Print this Page

Don’t judge. Instead …

Now … Jesus … left Judea and departed again for Galilee. And he had to pass through Samaria. So he came to a town of Samaria called Sychar, near the field that Jacob had given to his son Joseph. Jacob’s well was there; so Jesus, wearied as he was from his journey, was sitting beside the well. It was about the sixth hour. A woman from Samaria came to draw water. Jesus said to her, “Give me a drink.” (For his disciples had gone away into the city to buy food.) The Samaritan woman said to him, “How is it that you, a Jew, ask for a drink from me, a woman of Samaria?” (For Jews have no dealings with Samaritans.) Jesus answered her, “If you knew the gift of God, and who it is that is saying to you, ‘Give me a drink,’ you would have asked him, and he would have given you living water.” John 4:1–12
 
The word “news” indicates unambiguously that what one is about to see, hear or read is “new”. But do you find that news often repeats itself? Sometimes ad nauseam? One of these regular repeats is stuff about religious people and their decisions about others. 
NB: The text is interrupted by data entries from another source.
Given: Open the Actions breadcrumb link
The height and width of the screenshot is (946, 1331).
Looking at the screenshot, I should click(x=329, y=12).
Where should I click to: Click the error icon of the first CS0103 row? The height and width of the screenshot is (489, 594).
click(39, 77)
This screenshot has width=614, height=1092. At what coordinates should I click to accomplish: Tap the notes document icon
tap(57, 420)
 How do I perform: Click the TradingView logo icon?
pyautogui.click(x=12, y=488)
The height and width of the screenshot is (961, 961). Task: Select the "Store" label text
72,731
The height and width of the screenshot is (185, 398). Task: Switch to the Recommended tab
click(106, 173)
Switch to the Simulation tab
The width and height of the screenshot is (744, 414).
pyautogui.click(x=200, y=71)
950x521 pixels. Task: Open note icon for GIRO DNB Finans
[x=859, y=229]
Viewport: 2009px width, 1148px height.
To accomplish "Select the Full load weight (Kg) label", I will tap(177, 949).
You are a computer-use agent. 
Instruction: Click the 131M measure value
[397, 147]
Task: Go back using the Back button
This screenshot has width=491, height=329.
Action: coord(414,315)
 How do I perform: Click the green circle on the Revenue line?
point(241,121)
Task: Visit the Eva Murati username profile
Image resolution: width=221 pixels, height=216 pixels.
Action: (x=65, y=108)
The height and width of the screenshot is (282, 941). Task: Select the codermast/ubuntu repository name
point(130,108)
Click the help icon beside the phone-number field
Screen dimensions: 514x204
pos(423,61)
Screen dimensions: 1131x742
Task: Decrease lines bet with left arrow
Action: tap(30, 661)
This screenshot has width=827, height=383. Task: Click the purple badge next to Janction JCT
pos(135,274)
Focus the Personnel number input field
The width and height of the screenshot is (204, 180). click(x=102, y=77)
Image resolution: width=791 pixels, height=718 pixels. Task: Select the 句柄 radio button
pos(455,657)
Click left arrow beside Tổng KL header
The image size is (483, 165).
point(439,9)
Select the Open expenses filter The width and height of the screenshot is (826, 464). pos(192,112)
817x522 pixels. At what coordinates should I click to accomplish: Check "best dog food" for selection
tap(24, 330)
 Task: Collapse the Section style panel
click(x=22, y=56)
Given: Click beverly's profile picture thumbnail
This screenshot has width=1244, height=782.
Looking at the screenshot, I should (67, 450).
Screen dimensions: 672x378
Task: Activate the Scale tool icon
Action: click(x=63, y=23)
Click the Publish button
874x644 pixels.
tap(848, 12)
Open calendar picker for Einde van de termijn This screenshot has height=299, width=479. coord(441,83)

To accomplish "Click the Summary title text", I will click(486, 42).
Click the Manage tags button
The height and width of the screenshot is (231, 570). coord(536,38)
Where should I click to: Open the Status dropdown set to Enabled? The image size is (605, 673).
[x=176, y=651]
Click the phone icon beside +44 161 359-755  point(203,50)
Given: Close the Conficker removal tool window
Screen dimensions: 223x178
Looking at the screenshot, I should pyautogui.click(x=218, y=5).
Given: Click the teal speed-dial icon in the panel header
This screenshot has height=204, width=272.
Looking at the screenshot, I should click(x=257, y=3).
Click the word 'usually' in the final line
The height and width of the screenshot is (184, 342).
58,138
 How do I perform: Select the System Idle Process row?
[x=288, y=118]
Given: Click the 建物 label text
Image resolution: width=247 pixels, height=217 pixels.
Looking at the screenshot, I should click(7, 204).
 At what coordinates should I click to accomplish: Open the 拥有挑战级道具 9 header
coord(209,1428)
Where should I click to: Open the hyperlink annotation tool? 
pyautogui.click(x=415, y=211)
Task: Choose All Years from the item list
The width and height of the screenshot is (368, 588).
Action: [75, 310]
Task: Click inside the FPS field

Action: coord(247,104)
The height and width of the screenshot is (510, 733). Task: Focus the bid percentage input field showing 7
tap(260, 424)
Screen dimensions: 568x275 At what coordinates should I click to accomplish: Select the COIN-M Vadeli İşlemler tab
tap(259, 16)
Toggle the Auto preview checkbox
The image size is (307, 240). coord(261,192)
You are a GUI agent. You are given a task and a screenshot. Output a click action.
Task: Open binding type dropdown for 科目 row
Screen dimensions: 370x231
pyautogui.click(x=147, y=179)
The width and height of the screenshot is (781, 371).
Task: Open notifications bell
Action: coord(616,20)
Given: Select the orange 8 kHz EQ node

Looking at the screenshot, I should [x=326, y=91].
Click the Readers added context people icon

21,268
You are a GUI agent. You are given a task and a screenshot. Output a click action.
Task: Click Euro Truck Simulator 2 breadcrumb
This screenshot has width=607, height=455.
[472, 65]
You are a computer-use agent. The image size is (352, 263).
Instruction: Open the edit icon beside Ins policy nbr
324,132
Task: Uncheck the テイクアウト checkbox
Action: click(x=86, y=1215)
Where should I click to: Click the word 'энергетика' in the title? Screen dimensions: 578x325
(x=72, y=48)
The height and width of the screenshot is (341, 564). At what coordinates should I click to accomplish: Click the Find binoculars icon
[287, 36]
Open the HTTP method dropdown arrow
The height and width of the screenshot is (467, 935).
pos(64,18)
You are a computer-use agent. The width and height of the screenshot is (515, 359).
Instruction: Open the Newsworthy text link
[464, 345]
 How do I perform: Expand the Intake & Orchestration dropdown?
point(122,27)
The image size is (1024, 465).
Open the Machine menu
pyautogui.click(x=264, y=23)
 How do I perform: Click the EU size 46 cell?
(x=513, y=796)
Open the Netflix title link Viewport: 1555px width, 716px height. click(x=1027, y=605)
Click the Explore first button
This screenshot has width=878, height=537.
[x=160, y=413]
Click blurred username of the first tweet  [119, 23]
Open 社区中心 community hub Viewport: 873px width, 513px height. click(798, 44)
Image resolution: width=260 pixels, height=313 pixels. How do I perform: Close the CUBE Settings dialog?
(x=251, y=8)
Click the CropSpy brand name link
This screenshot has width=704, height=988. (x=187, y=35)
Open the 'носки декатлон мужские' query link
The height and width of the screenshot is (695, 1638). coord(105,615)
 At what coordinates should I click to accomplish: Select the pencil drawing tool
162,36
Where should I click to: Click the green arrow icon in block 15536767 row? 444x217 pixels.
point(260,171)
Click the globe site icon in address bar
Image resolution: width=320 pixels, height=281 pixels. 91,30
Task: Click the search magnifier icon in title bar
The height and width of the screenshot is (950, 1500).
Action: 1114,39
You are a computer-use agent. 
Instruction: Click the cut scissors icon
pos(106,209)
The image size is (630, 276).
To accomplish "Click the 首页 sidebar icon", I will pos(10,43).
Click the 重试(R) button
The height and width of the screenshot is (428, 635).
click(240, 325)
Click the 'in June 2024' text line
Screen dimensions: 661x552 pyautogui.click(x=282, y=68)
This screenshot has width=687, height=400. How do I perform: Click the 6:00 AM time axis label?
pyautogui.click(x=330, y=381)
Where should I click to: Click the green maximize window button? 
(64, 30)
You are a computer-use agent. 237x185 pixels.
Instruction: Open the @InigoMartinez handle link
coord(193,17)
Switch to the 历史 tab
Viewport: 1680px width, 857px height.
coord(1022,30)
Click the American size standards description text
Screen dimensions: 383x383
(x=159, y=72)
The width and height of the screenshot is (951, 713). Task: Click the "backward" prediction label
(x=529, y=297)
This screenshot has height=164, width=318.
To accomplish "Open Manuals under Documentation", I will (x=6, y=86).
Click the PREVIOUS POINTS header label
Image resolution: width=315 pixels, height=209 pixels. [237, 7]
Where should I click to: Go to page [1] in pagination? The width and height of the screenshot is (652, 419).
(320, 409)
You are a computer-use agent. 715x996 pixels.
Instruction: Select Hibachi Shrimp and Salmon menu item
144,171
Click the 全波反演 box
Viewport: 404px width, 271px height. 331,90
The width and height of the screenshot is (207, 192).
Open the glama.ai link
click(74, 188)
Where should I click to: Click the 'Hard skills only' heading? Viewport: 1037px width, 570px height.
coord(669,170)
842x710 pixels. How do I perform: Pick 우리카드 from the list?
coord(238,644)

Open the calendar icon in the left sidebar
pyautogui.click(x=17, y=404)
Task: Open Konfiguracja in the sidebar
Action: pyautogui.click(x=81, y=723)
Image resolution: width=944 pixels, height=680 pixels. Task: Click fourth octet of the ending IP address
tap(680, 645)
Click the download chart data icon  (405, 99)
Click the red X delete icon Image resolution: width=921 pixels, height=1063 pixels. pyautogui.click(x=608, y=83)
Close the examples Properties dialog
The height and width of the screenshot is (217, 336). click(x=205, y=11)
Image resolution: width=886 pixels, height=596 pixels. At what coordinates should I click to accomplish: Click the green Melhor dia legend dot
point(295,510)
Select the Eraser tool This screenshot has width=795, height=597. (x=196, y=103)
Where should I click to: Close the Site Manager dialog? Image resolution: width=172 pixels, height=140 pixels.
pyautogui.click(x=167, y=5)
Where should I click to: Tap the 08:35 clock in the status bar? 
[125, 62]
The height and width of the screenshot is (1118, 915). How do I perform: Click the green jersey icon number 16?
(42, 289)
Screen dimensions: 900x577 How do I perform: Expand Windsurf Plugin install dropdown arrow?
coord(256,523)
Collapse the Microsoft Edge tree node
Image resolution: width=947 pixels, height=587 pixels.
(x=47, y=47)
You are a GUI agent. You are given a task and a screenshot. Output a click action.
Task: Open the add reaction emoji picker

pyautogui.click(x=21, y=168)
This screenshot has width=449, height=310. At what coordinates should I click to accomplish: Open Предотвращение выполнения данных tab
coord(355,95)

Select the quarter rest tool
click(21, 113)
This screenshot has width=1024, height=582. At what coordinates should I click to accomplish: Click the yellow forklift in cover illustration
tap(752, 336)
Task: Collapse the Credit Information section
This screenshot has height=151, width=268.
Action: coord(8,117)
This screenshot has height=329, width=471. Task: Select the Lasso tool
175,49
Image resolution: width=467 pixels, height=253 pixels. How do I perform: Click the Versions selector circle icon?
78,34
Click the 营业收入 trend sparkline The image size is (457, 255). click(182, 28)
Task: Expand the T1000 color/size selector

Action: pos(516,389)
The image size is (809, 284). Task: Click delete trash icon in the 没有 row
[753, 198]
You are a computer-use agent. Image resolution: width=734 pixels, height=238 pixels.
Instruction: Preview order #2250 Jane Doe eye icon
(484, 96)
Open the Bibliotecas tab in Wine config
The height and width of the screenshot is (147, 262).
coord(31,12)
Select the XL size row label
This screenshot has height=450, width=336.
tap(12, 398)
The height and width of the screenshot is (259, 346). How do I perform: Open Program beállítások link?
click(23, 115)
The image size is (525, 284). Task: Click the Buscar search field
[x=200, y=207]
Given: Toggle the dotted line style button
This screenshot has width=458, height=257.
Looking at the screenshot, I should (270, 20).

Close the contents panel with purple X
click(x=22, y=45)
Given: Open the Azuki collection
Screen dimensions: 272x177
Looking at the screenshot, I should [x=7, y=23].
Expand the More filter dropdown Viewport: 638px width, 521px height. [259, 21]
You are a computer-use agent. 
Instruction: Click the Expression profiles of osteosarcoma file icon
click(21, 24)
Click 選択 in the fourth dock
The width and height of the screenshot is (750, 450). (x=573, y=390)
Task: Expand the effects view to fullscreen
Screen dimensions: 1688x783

These news reports sometimes detail how someone religious is judging a person’s conduct to be sinful. But the thrust of the report is intended to be a criticism of the religious person and not of the conduct. 

At other times the news reports describe how a religious person has made it known that a particular person’s conduct is not sinful at all and all such conduct should be praised. Carry on with it. 

 
Several such reports – of one kind or the other – arise every day. Is it correct that religious people are judging others? Is it correct that the news media itself is judging religious people? Are those who listen to the news media judging religious people? Is it a fact that everybody is judging everybody else? Is that news? Is it new?

‘Judge not, that you be not judged. For with the judgment you pronounce you will be judged, and with the measure you use it will be measured to you.’ (Jesus Christ c. AD 29)
Please read the report in bold above. It was written around AD 90 by John, a disciple of Jesus, in his old age, when looking back on Jesus and his approach towards other people.

Here are some newsworthy facts (because the whole thing is in that sense “new”) about that incident.

First, Samaria, at one time BC was part of Israel. It was de-populated by the Neo-Assyrian Empire by 720 BC. A new population was moved in and they intermarried with the few descendants of Jacob (Israel) who remained. Thus, the Samaritan woman in the extract, in referring to “our father Jacob”, was providing religious (Jewish) cover for herself because she was speaking with a Jewish man. She was defensive; she thought that she was being judged.

Second, the “sixth hour” is in fact noon. Siesta-time in Israel. She came to “draw water” at that time so as to avoid other people. They definitely wouldn’t be there to judge her. 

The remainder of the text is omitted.